What is the point of rebelling? Let us do like the others do. Instead of creating the revolutions, let us go on general strike. Everything is there. In any case laziness extends to the first terrestrial elements.
Sea and land
Penetrate each other
and the commotion is comatose.
„Be lazy,” Clement Pansears says to himself, possessed with an orgiastic weariness. Clement Pansears is a modern man in the most excessive meaning of this expression.
* * *
These are the people who form the Dada Pleiad. But it is difficult to be conclusive as regards Dada, as Dada is a return to unorganised life, by a means of expression stripped of any verbal habits. Dada makes fun of onomatopoeia.
In ancient times they used to say that those who had lifted the veil of physical phenomena had seen the great god Pan. The upheavals of our time that have revealed a solution of continuity in the evolution of mankind have given rise to a panic literature. Dada is without doubt a pessimistic movement. But its pessimism is based on the danger of human ambitions.
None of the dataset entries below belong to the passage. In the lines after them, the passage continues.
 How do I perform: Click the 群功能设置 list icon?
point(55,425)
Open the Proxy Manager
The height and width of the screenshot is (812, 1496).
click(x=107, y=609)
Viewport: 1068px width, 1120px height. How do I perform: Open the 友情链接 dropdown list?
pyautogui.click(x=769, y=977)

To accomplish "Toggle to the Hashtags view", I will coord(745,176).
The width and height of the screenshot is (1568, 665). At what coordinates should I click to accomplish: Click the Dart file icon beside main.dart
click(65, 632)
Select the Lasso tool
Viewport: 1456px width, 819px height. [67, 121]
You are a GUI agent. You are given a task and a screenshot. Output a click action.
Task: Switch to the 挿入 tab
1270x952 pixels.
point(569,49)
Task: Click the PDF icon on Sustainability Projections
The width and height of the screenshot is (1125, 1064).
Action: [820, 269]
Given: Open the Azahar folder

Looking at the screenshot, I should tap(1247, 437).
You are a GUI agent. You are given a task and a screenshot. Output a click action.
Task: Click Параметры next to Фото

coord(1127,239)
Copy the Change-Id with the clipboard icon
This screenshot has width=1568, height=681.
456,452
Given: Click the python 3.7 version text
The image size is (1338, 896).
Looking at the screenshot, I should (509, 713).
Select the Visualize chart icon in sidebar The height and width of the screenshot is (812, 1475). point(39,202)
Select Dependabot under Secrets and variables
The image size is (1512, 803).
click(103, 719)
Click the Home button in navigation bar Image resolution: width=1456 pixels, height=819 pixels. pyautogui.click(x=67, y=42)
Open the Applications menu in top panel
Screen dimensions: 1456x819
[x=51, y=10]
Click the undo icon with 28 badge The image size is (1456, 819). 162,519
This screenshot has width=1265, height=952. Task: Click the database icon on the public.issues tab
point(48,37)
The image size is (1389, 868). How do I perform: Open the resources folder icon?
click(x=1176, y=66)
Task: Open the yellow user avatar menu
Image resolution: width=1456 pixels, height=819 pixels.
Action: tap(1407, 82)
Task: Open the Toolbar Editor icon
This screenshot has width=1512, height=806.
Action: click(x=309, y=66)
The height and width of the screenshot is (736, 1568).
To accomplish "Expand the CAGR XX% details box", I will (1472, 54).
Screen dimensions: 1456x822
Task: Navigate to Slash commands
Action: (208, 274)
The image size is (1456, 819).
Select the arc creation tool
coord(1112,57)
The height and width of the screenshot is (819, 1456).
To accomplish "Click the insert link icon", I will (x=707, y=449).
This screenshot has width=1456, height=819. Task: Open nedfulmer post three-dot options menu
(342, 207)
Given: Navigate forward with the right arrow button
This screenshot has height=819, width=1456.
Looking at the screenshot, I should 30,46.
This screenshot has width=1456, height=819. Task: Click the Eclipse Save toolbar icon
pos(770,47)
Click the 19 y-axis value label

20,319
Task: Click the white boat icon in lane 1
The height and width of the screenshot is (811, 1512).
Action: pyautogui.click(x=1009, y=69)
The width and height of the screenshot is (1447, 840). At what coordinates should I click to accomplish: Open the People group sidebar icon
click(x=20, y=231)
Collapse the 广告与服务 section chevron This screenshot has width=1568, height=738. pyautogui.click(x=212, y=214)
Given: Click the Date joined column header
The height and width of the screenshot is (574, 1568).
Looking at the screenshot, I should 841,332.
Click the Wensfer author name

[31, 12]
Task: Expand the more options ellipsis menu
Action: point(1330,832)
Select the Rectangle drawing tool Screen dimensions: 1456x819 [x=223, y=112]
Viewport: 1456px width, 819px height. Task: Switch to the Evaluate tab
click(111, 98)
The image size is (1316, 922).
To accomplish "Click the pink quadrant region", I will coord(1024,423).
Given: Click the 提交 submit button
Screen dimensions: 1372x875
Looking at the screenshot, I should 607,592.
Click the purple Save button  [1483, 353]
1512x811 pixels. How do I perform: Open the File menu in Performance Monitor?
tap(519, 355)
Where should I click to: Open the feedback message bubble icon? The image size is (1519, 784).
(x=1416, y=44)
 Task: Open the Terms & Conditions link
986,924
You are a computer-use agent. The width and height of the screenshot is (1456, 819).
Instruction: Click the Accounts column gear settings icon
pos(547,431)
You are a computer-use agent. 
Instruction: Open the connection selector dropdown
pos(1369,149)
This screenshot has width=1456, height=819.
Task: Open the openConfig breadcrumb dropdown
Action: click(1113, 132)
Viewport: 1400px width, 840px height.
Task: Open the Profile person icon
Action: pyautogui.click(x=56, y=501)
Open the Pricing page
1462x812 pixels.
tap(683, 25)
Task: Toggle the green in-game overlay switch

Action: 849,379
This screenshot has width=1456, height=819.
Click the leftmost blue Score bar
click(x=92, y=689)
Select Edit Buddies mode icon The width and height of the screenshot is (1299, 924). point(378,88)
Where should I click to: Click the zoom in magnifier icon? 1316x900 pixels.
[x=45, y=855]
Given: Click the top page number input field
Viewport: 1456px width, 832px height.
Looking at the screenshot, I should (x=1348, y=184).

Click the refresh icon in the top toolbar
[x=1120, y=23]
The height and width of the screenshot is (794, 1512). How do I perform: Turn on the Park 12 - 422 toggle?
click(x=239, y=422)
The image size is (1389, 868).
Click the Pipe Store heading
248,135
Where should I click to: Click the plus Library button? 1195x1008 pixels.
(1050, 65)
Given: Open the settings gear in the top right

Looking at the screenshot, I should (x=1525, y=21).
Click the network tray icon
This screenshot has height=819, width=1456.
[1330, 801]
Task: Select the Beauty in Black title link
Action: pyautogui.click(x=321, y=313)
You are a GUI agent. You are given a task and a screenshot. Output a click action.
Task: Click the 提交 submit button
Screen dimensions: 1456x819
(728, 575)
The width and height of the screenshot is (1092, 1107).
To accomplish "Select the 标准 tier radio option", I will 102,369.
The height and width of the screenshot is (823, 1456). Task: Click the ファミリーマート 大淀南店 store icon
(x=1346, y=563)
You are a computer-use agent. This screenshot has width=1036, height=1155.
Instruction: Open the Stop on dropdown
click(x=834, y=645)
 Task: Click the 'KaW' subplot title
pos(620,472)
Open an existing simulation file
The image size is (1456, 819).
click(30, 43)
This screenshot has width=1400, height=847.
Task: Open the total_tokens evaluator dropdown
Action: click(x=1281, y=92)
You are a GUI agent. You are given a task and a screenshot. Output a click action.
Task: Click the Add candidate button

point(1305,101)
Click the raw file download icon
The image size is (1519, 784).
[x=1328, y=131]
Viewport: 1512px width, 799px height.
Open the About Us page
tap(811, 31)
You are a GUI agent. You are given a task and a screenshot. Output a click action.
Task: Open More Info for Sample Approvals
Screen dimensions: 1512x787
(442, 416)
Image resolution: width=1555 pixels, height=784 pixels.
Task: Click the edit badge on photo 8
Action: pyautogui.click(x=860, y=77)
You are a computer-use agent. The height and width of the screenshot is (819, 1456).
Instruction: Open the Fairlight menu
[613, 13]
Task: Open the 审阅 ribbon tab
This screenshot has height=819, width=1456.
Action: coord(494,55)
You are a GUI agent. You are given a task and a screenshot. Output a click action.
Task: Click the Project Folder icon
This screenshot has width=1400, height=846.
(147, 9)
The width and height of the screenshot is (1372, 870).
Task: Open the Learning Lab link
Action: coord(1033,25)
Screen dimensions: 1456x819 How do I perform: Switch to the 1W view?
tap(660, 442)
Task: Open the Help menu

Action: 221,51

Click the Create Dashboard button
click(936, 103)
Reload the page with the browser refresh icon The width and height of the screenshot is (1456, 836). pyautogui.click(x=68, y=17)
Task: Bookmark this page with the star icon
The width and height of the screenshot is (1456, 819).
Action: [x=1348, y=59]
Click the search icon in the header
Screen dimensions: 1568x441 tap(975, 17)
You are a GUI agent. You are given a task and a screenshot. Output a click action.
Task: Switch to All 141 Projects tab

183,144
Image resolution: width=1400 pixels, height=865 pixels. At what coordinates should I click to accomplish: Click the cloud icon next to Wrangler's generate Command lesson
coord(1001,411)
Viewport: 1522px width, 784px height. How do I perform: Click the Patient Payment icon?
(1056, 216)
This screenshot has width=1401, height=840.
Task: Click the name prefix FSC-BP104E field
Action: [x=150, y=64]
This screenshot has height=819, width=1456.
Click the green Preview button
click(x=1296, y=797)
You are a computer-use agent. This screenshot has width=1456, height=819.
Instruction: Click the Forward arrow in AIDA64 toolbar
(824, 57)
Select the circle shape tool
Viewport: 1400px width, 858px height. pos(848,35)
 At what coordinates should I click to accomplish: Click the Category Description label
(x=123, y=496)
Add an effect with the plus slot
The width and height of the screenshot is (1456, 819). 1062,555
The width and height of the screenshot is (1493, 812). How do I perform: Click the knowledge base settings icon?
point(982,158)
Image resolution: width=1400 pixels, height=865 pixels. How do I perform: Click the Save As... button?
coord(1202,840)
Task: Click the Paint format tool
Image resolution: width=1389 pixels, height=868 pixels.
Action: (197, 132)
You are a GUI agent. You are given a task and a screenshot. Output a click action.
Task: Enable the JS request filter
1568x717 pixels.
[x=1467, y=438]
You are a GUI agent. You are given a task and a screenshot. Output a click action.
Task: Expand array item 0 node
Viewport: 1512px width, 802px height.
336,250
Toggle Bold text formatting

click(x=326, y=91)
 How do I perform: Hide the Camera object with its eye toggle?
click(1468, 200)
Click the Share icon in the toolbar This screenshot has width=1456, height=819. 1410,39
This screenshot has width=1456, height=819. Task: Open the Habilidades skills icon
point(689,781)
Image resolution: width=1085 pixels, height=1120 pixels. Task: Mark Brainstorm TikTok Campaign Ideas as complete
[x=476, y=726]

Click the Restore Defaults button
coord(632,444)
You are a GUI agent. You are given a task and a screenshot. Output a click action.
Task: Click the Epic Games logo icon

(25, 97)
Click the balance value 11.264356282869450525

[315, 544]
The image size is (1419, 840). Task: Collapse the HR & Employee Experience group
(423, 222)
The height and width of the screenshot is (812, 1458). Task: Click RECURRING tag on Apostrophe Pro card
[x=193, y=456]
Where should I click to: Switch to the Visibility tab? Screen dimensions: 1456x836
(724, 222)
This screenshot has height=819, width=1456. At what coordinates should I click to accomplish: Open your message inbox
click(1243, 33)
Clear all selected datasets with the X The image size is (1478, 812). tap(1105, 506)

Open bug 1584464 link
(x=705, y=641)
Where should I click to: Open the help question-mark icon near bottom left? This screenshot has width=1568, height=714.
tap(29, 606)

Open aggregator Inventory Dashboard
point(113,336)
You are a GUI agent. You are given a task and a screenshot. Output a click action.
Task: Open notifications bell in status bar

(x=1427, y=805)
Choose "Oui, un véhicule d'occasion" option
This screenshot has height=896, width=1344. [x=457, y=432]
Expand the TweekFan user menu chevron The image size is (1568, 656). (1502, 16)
It is in de la Rochefoucald and Schopenhauer that we must search for the preliminaries to an international agreement. Dada is the only possible link between men since its fundamental principle consists in being right about nothing. Not to know Dada is not to know our time. In a century when Lenin falls after Wilson, Dada has nothing that can surprise us. Dadas are deliberately out of their depth. But if they are fools they are not stupid. They say nothing for a laugh and take nothing seriously.
Dada is a philosophy. Dada is a moral. Dada is an art, the art of being likeable in a time when all superiority has become unbearable and when all human grandeur seems a joke. Dada is the flower of ruins, not the little blue flower of optimism that poets want to pick amid the debris of a civilisation, but an azalea, an arid azalea, which is not begging for a downpour of blood, but is rather seeking to slake its thirst in drought.